[Dataset entries]
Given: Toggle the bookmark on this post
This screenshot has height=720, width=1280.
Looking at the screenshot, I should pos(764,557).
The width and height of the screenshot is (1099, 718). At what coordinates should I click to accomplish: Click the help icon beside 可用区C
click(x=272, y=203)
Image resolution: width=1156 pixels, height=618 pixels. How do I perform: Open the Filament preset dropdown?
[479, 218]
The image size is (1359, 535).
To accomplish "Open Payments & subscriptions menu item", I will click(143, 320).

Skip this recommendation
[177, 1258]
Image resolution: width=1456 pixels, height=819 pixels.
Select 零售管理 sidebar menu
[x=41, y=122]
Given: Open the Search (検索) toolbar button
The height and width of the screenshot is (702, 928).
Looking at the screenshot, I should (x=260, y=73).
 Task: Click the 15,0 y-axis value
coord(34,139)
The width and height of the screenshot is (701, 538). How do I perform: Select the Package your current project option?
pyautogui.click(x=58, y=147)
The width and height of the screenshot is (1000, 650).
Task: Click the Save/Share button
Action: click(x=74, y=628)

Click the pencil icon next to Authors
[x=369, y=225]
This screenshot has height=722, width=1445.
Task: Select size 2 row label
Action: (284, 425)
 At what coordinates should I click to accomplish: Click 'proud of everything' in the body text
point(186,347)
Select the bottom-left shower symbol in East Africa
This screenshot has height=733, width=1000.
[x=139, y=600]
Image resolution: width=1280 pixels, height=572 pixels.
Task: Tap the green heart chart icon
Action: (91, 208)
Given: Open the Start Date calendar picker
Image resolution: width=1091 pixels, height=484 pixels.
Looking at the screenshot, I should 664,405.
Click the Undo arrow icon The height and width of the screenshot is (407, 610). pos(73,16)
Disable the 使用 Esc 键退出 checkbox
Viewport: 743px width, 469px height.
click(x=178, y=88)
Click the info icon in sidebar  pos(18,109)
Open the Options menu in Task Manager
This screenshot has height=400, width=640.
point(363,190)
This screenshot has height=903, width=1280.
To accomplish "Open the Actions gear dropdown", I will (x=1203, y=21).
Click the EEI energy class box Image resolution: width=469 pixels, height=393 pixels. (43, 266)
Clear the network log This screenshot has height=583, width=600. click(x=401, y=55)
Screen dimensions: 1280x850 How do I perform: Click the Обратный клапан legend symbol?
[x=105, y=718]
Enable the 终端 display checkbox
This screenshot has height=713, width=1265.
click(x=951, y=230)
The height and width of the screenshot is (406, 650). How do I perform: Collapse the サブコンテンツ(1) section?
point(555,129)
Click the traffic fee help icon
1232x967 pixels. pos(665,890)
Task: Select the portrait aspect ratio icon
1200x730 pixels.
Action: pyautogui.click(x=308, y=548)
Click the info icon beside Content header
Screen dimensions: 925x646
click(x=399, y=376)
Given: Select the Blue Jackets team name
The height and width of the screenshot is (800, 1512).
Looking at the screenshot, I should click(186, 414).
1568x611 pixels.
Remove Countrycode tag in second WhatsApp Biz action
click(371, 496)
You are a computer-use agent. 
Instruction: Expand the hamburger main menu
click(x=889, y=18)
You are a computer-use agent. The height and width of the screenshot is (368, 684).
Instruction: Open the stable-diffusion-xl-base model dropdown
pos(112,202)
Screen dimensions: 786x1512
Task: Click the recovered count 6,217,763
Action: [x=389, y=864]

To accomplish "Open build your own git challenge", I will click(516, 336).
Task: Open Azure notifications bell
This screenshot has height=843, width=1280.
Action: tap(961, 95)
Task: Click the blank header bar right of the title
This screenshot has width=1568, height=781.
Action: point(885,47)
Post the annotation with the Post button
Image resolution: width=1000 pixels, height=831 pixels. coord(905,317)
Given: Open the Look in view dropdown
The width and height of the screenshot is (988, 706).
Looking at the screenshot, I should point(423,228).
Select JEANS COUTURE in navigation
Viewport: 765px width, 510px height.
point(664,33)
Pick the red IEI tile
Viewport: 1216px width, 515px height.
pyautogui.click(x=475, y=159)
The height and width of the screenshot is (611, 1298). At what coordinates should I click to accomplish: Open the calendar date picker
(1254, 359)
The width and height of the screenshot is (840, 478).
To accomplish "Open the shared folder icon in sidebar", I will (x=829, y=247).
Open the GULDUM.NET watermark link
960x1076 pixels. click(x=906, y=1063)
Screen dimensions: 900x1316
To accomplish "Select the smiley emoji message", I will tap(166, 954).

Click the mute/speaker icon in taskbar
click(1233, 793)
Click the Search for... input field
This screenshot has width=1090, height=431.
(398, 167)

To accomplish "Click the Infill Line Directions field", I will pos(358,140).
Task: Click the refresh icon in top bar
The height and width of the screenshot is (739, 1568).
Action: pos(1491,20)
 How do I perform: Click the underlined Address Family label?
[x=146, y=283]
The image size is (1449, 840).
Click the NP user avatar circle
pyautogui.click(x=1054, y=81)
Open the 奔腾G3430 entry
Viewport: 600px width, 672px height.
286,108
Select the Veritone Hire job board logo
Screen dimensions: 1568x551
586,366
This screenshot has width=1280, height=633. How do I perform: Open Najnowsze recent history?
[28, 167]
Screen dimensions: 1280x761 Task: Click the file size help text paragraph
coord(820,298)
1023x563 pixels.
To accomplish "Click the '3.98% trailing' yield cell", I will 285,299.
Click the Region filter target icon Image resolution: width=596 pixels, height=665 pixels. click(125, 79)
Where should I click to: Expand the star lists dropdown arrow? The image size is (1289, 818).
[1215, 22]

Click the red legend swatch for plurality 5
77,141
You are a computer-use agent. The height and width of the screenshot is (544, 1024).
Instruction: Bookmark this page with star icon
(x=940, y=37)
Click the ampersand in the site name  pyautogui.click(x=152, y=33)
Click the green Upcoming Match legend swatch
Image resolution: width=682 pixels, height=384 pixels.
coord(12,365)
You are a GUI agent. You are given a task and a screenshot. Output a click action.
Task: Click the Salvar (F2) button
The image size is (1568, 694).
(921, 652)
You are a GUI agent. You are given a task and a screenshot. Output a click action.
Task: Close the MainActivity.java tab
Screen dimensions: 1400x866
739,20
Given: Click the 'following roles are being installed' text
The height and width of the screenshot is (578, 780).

• Exercise: Restate every line of the data word for word.

• Solution for this task:
Given: Toggle the bookmark on this post
This screenshot has height=720, width=1280.
Looking at the screenshot, I should pos(764,557).
The width and height of the screenshot is (1099, 718). At what coordinates should I click to accomplish: Click the help icon beside 可用区C
click(x=272, y=203)
Image resolution: width=1156 pixels, height=618 pixels. How do I perform: Open the Filament preset dropdown?
[479, 218]
The image size is (1359, 535).
To accomplish "Open Payments & subscriptions menu item", I will click(143, 320).

Skip this recommendation
[177, 1258]
Image resolution: width=1456 pixels, height=819 pixels.
Select 零售管理 sidebar menu
[x=41, y=122]
Given: Open the Search (検索) toolbar button
The height and width of the screenshot is (702, 928).
Looking at the screenshot, I should (x=260, y=73).
 Task: Click the 15,0 y-axis value
coord(34,139)
The width and height of the screenshot is (701, 538). How do I perform: Select the Package your current project option?
pyautogui.click(x=58, y=147)
The width and height of the screenshot is (1000, 650).
Task: Click the Save/Share button
Action: click(x=74, y=628)

Click the pencil icon next to Authors
[x=369, y=225]
This screenshot has height=722, width=1445.
Task: Select size 2 row label
Action: (284, 425)
 At what coordinates should I click to accomplish: Click 'proud of everything' in the body text
point(186,347)
Select the bottom-left shower symbol in East Africa
This screenshot has height=733, width=1000.
[x=139, y=600]
Image resolution: width=1280 pixels, height=572 pixels.
Task: Tap the green heart chart icon
Action: (91, 208)
Given: Open the Start Date calendar picker
Image resolution: width=1091 pixels, height=484 pixels.
Looking at the screenshot, I should 664,405.
Click the Undo arrow icon The height and width of the screenshot is (407, 610). pos(73,16)
Disable the 使用 Esc 键退出 checkbox
Viewport: 743px width, 469px height.
click(x=178, y=88)
Click the info icon in sidebar  pos(18,109)
Open the Options menu in Task Manager
This screenshot has height=400, width=640.
point(363,190)
This screenshot has height=903, width=1280.
To accomplish "Open the Actions gear dropdown", I will (x=1203, y=21).
Click the EEI energy class box Image resolution: width=469 pixels, height=393 pixels. (43, 266)
Clear the network log This screenshot has height=583, width=600. click(x=401, y=55)
Screen dimensions: 1280x850 How do I perform: Click the Обратный клапан legend symbol?
[x=105, y=718]
Enable the 终端 display checkbox
This screenshot has height=713, width=1265.
click(x=951, y=230)
The height and width of the screenshot is (406, 650). How do I perform: Collapse the サブコンテンツ(1) section?
point(555,129)
Click the traffic fee help icon
1232x967 pixels. pos(665,890)
Task: Select the portrait aspect ratio icon
1200x730 pixels.
Action: pyautogui.click(x=308, y=548)
Click the info icon beside Content header
Screen dimensions: 925x646
click(x=399, y=376)
Given: Select the Blue Jackets team name
The height and width of the screenshot is (800, 1512).
Looking at the screenshot, I should click(186, 414).
1568x611 pixels.
Remove Countrycode tag in second WhatsApp Biz action
click(371, 496)
You are a computer-use agent. 
Instruction: Expand the hamburger main menu
click(x=889, y=18)
You are a computer-use agent. The height and width of the screenshot is (368, 684).
Instruction: Open the stable-diffusion-xl-base model dropdown
pos(112,202)
Screen dimensions: 786x1512
Task: Click the recovered count 6,217,763
Action: [x=389, y=864]

To accomplish "Open build your own git challenge", I will click(516, 336).
Task: Open Azure notifications bell
This screenshot has height=843, width=1280.
Action: tap(961, 95)
Task: Click the blank header bar right of the title
This screenshot has width=1568, height=781.
Action: point(885,47)
Post the annotation with the Post button
Image resolution: width=1000 pixels, height=831 pixels. coord(905,317)
Given: Open the Look in view dropdown
The width and height of the screenshot is (988, 706).
Looking at the screenshot, I should point(423,228).
Select JEANS COUTURE in navigation
Viewport: 765px width, 510px height.
point(664,33)
Pick the red IEI tile
Viewport: 1216px width, 515px height.
pyautogui.click(x=475, y=159)
The height and width of the screenshot is (611, 1298). At what coordinates should I click to accomplish: Open the calendar date picker
(1254, 359)
The width and height of the screenshot is (840, 478).
To accomplish "Open the shared folder icon in sidebar", I will (x=829, y=247).
Open the GULDUM.NET watermark link
960x1076 pixels. click(x=906, y=1063)
Screen dimensions: 900x1316
To accomplish "Select the smiley emoji message", I will tap(166, 954).

Click the mute/speaker icon in taskbar
click(1233, 793)
Click the Search for... input field
This screenshot has width=1090, height=431.
(398, 167)

To accomplish "Click the Infill Line Directions field", I will pos(358,140).
Task: Click the refresh icon in top bar
The height and width of the screenshot is (739, 1568).
Action: pos(1491,20)
 How do I perform: Click the underlined Address Family label?
[x=146, y=283]
The image size is (1449, 840).
Click the NP user avatar circle
pyautogui.click(x=1054, y=81)
Open the 奔腾G3430 entry
Viewport: 600px width, 672px height.
286,108
Select the Veritone Hire job board logo
Screen dimensions: 1568x551
586,366
This screenshot has width=1280, height=633. How do I perform: Open Najnowsze recent history?
[28, 167]
Screen dimensions: 1280x761 Task: Click the file size help text paragraph
coord(820,298)
1023x563 pixels.
To accomplish "Click the '3.98% trailing' yield cell", I will 285,299.
Click the Region filter target icon Image resolution: width=596 pixels, height=665 pixels. click(125, 79)
Where should I click to: Expand the star lists dropdown arrow? The image size is (1289, 818).
[1215, 22]

Click the red legend swatch for plurality 5
77,141
You are a computer-use agent. The height and width of the screenshot is (544, 1024).
Instruction: Bookmark this page with star icon
(x=940, y=37)
Click the ampersand in the site name  pyautogui.click(x=152, y=33)
Click the green Upcoming Match legend swatch
Image resolution: width=682 pixels, height=384 pixels.
coord(12,365)
You are a GUI agent. You are given a task and a screenshot. Output a click action.
Task: Click the Salvar (F2) button
The image size is (1568, 694).
(921, 652)
You are a GUI agent. You are given a task and a screenshot. Output a click action.
Task: Close the MainActivity.java tab
Screen dimensions: 1400x866
739,20
Given: Click the 'following roles are being installed' text
The height and width of the screenshot is (578, 780).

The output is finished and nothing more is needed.